- ABOUT THIS TASK: Which lines of the records below contain the word "from"? Show each one.

- SOURCE RECORDS:
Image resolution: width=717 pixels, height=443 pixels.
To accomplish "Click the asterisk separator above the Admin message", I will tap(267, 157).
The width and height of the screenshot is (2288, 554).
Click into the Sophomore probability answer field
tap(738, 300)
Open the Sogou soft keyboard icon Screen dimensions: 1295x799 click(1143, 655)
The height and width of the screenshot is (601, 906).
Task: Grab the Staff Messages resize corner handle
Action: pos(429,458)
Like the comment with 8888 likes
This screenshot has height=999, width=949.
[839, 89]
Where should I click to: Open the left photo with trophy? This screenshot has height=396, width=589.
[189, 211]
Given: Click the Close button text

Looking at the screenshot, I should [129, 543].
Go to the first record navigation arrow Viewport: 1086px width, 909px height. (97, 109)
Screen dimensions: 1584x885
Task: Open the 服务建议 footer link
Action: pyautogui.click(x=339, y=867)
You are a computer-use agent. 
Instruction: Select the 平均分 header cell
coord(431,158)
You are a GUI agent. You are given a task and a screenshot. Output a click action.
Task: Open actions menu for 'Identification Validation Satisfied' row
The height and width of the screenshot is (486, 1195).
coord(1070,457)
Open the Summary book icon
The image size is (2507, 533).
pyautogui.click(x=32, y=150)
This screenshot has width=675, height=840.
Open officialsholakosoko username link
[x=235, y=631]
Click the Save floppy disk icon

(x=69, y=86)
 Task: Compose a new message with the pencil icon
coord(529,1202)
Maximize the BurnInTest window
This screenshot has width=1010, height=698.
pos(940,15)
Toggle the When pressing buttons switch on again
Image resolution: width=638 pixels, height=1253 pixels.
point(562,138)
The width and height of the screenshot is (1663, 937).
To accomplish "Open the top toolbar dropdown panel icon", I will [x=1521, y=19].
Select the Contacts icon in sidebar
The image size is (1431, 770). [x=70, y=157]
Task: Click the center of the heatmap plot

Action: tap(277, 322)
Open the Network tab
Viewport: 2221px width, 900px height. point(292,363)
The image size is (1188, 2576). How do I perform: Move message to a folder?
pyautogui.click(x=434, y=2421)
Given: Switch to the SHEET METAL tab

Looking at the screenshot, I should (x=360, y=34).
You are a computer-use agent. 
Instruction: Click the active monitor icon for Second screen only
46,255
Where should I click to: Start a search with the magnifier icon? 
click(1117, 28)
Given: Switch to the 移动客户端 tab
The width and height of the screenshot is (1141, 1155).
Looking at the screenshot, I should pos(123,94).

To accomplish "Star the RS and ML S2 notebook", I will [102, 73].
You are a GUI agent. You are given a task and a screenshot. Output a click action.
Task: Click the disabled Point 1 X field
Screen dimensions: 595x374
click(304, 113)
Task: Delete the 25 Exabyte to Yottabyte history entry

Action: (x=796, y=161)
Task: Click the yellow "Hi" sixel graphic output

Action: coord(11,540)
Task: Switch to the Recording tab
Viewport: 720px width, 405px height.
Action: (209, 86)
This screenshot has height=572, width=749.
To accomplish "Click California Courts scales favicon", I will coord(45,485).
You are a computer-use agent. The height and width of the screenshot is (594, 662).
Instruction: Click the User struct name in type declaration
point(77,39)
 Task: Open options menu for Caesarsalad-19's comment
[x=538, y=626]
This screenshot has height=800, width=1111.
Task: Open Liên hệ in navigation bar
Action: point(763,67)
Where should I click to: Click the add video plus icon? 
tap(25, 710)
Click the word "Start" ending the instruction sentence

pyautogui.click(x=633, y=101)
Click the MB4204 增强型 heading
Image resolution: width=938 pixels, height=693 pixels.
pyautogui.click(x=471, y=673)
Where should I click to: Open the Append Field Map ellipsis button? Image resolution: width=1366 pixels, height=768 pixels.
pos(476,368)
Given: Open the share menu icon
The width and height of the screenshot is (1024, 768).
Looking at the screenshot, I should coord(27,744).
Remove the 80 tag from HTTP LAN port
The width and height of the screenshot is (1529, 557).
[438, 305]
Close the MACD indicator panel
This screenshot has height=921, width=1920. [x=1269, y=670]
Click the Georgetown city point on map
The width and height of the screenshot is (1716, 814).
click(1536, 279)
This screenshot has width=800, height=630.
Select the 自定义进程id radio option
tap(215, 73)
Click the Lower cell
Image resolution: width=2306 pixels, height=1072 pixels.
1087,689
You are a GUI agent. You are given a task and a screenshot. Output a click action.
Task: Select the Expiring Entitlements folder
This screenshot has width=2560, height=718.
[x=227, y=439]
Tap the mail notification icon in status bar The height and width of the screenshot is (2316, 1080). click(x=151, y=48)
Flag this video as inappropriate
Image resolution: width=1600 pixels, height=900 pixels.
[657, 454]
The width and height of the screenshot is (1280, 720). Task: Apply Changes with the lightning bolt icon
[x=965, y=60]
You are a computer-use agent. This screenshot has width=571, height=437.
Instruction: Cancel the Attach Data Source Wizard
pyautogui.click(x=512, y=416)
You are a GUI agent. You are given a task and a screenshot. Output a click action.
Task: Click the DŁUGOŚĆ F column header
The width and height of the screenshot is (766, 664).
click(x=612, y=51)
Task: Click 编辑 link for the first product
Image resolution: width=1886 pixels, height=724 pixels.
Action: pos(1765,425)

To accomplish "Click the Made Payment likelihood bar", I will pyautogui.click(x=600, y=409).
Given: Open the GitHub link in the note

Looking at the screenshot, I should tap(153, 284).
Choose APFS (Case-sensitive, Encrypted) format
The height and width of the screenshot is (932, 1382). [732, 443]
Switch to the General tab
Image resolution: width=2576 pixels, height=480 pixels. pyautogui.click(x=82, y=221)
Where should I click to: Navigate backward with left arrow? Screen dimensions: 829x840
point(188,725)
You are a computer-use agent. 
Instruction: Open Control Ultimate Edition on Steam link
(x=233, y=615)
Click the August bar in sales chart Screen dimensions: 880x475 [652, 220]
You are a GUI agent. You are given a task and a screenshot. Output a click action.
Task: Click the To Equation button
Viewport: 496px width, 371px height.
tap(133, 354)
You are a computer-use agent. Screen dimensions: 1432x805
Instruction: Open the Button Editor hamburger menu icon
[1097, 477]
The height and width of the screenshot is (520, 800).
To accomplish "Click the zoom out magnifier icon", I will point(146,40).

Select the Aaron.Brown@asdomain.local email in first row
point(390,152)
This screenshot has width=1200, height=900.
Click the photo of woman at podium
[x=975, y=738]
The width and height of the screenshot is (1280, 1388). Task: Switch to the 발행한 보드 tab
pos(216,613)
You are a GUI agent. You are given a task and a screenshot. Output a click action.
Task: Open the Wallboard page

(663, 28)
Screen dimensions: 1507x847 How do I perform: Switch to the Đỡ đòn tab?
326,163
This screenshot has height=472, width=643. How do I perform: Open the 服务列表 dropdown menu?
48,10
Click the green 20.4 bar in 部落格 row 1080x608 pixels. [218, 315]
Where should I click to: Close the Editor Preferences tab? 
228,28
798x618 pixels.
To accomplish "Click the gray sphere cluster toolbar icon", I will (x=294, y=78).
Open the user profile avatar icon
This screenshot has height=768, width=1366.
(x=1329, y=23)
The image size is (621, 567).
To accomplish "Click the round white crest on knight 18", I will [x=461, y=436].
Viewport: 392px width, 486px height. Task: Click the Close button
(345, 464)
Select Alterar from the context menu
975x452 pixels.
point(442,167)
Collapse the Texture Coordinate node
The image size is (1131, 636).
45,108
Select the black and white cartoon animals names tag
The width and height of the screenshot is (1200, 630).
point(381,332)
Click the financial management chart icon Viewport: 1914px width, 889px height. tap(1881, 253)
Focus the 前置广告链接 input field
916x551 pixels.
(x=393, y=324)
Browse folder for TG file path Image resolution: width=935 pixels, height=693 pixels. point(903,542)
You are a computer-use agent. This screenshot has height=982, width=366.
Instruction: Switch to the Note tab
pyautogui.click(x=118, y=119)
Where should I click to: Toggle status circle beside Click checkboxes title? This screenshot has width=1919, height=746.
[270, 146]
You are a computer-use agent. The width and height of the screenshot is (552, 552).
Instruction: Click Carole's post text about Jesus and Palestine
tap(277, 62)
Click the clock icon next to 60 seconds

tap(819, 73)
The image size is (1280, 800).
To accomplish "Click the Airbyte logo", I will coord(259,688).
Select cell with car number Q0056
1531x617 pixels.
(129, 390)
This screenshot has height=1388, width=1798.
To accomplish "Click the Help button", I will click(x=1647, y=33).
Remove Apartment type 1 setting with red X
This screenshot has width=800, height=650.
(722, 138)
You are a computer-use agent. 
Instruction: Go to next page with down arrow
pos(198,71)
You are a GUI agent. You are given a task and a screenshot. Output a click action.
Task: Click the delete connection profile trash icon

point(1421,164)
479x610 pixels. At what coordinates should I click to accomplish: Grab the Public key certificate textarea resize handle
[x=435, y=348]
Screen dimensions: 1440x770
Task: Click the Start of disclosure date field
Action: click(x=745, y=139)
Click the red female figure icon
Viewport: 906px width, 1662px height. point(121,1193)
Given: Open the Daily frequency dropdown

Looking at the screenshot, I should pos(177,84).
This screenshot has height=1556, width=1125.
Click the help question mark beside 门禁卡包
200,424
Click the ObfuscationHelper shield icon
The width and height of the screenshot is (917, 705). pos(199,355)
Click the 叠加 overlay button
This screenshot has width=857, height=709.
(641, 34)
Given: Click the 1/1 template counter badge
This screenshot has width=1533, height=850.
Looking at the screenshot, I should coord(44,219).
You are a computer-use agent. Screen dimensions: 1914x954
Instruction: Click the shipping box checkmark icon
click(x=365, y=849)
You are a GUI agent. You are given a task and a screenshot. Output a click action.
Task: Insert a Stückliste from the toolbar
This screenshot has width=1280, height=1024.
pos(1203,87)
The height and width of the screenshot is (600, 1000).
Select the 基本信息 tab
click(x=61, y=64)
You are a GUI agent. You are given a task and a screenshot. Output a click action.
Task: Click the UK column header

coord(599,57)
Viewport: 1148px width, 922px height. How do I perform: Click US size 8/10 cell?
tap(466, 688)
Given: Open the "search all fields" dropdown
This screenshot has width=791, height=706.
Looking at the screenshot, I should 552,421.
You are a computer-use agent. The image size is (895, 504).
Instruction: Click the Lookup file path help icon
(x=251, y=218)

- SOLVED PROBLEM:
Remove the 80 tag from HTTP LAN port
Select Alterar from the context menu
Task: Insert a Stückliste from the toolbar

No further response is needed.